Data extract below:

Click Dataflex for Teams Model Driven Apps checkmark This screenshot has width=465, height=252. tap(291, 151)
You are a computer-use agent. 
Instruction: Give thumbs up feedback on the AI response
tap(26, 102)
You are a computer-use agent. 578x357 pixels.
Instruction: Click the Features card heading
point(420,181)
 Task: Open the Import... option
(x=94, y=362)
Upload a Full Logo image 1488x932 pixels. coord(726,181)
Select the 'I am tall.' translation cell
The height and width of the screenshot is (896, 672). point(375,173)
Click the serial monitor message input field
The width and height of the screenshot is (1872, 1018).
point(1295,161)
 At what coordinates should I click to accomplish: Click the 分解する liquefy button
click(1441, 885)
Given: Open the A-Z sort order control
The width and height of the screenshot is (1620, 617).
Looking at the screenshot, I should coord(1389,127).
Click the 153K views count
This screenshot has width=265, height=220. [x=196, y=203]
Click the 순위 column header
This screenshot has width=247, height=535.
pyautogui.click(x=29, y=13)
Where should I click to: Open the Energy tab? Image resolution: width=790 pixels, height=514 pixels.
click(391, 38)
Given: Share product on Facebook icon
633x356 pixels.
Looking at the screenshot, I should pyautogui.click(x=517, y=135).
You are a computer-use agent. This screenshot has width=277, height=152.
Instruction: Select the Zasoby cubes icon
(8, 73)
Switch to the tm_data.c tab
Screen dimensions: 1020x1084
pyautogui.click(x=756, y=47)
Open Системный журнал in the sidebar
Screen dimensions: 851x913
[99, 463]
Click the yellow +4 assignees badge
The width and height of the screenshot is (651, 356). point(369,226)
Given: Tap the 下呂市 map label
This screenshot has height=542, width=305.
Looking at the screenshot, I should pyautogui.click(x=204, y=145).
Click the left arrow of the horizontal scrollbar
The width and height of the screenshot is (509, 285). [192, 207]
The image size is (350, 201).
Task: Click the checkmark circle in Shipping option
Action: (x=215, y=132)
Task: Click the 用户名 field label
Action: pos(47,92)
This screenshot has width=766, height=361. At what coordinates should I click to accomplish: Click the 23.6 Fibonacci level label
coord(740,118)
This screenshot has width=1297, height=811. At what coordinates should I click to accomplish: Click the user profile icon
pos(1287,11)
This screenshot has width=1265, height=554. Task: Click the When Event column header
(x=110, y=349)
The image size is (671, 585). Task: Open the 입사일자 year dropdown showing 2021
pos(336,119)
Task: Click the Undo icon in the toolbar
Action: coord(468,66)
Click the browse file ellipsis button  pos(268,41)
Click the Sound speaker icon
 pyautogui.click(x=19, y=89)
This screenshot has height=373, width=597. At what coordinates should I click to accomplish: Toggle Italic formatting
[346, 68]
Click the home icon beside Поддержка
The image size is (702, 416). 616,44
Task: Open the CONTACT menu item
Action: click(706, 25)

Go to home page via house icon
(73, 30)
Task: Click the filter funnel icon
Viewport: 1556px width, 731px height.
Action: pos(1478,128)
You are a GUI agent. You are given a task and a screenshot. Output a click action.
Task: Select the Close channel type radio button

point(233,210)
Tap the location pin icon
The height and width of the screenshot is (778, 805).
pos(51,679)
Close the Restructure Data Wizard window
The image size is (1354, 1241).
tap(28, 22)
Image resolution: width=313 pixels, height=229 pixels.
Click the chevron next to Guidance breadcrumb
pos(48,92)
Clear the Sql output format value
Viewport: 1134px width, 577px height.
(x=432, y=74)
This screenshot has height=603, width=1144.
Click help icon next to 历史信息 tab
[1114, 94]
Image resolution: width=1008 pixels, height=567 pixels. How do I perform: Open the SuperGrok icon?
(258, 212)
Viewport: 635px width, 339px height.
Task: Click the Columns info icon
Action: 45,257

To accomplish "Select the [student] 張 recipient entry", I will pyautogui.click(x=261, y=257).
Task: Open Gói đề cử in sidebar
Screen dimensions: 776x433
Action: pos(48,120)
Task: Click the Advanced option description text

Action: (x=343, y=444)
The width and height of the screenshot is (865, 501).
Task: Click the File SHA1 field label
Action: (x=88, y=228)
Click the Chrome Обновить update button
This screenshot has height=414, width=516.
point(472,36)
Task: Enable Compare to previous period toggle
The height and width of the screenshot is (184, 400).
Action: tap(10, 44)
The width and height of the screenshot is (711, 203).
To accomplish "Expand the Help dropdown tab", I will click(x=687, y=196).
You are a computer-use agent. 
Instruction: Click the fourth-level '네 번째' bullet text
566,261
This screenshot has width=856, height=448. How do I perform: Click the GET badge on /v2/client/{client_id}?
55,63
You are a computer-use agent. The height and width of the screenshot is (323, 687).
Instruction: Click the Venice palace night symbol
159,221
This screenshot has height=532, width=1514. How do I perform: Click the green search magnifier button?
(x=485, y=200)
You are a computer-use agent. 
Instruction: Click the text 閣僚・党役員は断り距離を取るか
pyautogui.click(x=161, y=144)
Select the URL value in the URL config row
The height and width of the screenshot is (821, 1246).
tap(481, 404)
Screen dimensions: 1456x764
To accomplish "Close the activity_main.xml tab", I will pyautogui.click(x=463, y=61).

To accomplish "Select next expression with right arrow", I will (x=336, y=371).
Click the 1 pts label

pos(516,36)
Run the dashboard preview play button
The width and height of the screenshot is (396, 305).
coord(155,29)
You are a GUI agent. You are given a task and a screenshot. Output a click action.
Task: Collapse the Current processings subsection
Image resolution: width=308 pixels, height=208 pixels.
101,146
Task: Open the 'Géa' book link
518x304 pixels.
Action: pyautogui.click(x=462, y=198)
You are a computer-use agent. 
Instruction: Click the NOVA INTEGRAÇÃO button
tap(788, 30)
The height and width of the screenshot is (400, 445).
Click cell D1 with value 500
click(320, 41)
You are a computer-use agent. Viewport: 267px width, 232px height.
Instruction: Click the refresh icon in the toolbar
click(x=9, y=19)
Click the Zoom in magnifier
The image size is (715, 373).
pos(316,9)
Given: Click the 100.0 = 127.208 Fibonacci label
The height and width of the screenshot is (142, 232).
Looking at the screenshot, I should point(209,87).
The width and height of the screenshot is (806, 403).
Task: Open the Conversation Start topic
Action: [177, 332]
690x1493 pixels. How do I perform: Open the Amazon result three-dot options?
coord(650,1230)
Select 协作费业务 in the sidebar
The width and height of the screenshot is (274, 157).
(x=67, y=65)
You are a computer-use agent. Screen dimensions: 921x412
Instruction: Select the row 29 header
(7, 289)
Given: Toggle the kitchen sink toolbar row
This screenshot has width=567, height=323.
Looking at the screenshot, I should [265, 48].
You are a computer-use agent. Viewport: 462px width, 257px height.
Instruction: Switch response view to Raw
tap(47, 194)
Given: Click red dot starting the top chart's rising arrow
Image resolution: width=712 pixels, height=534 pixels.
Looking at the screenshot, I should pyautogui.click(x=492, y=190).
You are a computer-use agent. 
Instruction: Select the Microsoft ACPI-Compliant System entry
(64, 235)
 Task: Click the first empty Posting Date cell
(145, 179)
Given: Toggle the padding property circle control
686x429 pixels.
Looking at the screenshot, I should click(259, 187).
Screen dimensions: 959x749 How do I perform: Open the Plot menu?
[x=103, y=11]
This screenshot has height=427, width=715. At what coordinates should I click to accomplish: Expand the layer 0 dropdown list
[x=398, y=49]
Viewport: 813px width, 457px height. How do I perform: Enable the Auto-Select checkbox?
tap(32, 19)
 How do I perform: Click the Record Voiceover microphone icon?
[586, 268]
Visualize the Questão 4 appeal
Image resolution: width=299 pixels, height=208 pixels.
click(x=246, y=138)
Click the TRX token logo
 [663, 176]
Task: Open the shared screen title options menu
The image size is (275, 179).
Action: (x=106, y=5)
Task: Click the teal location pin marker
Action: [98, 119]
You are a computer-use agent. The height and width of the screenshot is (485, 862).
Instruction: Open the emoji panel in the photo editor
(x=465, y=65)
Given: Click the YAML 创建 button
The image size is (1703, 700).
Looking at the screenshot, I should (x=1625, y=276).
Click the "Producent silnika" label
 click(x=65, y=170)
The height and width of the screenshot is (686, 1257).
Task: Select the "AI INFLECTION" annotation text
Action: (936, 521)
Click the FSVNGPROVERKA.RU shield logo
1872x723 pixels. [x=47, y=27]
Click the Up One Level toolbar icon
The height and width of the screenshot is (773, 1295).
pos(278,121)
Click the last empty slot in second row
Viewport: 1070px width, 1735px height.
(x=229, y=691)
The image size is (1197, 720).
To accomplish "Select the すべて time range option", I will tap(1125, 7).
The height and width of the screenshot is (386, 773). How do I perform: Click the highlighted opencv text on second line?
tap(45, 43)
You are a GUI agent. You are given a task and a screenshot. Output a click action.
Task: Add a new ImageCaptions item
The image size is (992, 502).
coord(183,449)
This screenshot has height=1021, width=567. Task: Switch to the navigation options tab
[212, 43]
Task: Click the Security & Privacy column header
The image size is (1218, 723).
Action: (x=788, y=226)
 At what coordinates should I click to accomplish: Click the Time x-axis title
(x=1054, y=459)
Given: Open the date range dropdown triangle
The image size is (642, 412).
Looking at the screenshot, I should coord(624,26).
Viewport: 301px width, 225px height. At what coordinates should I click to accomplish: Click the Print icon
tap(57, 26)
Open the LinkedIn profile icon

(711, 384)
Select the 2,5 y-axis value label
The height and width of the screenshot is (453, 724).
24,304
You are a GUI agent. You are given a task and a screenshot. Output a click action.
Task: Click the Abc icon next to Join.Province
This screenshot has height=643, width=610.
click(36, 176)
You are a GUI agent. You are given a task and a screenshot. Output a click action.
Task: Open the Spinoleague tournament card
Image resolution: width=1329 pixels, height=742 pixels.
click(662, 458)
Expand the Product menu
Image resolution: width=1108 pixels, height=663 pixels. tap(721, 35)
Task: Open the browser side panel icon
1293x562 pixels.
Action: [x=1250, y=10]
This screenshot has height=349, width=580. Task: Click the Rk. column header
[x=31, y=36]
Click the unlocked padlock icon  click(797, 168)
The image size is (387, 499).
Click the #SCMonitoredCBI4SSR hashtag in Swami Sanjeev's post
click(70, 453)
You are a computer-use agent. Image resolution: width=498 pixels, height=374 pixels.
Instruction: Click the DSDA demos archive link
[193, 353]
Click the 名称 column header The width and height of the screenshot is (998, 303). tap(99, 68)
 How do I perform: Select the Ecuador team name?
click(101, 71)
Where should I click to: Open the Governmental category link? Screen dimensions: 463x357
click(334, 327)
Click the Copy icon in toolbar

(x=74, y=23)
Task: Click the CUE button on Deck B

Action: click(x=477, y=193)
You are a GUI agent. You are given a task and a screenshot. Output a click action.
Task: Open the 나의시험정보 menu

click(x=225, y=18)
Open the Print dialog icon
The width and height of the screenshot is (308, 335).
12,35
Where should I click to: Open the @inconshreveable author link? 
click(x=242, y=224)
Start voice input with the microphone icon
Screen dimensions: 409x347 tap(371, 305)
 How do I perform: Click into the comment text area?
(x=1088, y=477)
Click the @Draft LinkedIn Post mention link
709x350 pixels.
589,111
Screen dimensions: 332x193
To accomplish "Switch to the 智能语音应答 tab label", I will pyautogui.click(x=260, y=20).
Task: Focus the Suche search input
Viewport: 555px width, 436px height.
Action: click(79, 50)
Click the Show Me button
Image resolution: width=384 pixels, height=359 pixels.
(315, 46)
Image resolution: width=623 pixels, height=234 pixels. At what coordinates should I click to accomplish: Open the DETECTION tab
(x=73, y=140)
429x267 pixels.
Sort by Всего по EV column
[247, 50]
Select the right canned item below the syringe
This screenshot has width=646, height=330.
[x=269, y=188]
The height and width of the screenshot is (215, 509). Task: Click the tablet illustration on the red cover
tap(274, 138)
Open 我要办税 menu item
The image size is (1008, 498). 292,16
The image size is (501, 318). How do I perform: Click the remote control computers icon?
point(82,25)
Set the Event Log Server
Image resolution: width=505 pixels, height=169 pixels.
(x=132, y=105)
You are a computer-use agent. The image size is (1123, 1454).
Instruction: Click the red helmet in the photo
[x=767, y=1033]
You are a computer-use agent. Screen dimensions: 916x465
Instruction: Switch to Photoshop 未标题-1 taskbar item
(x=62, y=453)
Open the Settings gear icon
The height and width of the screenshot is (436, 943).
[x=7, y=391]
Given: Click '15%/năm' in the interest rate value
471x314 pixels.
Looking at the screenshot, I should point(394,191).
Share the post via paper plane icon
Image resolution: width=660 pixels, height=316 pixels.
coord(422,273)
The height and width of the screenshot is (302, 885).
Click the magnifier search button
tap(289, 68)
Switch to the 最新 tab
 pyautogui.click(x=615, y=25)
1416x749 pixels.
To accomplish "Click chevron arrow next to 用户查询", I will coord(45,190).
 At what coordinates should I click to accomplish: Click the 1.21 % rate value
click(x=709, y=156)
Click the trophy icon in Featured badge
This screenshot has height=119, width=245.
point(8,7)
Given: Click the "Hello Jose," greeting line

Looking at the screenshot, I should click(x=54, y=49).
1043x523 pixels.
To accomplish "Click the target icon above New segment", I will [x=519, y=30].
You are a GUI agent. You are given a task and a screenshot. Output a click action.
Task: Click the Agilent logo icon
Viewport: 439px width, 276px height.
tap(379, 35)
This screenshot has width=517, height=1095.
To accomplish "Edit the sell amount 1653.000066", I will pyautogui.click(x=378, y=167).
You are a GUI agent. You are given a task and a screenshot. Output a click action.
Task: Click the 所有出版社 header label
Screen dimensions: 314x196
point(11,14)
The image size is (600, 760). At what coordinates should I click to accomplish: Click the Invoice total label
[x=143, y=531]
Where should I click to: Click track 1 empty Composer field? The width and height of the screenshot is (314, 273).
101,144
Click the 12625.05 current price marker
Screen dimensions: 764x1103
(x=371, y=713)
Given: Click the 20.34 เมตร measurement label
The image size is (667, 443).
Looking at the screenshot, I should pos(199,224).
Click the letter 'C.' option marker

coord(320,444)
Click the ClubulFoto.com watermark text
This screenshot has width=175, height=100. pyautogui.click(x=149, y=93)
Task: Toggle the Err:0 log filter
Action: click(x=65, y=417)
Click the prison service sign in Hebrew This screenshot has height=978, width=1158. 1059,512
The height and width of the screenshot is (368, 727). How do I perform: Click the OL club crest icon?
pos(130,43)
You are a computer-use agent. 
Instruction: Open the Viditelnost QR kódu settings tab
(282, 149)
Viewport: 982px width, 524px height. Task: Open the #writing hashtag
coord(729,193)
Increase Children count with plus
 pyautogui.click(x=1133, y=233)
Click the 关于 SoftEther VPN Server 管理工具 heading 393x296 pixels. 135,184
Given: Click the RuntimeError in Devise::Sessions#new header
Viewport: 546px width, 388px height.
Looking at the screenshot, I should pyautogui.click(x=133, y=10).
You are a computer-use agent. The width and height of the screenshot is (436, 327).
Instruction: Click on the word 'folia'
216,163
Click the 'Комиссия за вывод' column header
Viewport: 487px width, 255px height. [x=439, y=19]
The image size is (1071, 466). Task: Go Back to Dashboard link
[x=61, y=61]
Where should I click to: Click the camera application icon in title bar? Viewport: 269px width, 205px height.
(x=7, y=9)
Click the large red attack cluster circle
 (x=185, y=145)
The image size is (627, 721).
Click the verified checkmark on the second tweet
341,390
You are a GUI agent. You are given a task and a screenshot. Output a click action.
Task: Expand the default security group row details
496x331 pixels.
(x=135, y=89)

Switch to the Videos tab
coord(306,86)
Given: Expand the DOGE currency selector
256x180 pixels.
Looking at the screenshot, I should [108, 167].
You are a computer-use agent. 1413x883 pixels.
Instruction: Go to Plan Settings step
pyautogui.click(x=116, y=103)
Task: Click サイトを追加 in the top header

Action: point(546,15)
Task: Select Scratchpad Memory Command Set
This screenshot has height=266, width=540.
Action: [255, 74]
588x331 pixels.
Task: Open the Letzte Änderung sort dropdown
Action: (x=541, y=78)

End of Data extract.

### Task statement
Everything from the line with "Given: Click the RuntimeError" through the line with "You are a computer-use agent. The width" in the listing above must be retyped exactly, with nothing added.

### Solution for this problem
Given: Click the RuntimeError in Devise::Sessions#new header
Viewport: 546px width, 388px height.
Looking at the screenshot, I should pyautogui.click(x=133, y=10).
You are a computer-use agent. The width and height of the screenshot is (436, 327).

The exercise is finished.